= What this task involves =
For every line below that includes the word "axis", add one; report the final number and nothing else.

= Data excerpts =
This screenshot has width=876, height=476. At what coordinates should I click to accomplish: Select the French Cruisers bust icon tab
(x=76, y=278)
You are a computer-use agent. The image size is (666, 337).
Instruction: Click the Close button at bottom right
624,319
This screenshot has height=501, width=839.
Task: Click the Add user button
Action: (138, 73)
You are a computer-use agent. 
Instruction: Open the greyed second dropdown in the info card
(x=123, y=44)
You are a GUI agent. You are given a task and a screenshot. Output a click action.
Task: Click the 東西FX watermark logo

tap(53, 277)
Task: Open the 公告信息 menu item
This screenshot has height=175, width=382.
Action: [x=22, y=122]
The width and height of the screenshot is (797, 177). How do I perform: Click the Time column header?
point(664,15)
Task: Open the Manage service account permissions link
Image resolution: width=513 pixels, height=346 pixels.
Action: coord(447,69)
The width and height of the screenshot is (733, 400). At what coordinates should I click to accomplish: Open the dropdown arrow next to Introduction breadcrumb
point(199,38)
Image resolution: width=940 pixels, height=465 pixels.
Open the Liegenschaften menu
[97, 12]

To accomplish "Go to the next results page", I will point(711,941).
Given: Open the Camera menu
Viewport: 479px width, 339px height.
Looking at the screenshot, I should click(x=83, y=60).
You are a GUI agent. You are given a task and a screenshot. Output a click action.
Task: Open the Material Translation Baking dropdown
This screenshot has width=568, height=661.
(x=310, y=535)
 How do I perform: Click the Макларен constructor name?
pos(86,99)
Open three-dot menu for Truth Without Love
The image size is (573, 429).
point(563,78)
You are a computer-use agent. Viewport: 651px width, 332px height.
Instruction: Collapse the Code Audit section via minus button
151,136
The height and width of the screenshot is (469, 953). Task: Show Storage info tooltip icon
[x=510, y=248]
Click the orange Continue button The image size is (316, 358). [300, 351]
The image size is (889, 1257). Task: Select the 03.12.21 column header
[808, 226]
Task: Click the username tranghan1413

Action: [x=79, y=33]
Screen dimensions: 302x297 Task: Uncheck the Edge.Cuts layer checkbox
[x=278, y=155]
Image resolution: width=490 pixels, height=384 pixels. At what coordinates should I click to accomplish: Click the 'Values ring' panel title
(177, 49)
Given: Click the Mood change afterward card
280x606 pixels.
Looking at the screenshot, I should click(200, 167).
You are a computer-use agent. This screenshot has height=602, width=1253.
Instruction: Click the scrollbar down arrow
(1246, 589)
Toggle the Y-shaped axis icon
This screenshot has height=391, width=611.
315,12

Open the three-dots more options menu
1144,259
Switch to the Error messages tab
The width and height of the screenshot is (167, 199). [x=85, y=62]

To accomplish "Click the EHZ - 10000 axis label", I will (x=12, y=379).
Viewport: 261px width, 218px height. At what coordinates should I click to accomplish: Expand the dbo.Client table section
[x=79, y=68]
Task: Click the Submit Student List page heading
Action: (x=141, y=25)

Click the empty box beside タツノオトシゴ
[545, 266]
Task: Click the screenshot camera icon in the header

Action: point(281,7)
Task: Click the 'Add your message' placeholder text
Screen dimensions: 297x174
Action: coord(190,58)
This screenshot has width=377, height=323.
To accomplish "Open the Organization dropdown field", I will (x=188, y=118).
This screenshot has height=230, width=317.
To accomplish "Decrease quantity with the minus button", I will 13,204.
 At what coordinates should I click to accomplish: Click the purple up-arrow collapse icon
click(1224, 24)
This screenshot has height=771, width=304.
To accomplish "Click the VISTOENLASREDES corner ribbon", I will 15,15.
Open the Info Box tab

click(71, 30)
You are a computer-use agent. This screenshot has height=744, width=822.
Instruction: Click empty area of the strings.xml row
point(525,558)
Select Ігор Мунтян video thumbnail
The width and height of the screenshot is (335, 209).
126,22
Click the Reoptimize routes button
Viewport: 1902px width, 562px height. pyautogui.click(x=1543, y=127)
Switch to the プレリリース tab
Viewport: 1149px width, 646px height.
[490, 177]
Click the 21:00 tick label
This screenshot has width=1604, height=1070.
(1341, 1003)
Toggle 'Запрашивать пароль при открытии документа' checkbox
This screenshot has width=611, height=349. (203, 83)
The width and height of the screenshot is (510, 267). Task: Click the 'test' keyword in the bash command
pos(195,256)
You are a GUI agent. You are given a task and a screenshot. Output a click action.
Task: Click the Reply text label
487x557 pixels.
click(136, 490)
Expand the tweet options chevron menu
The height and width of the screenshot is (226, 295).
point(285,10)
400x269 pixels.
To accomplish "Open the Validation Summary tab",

= Your response =
2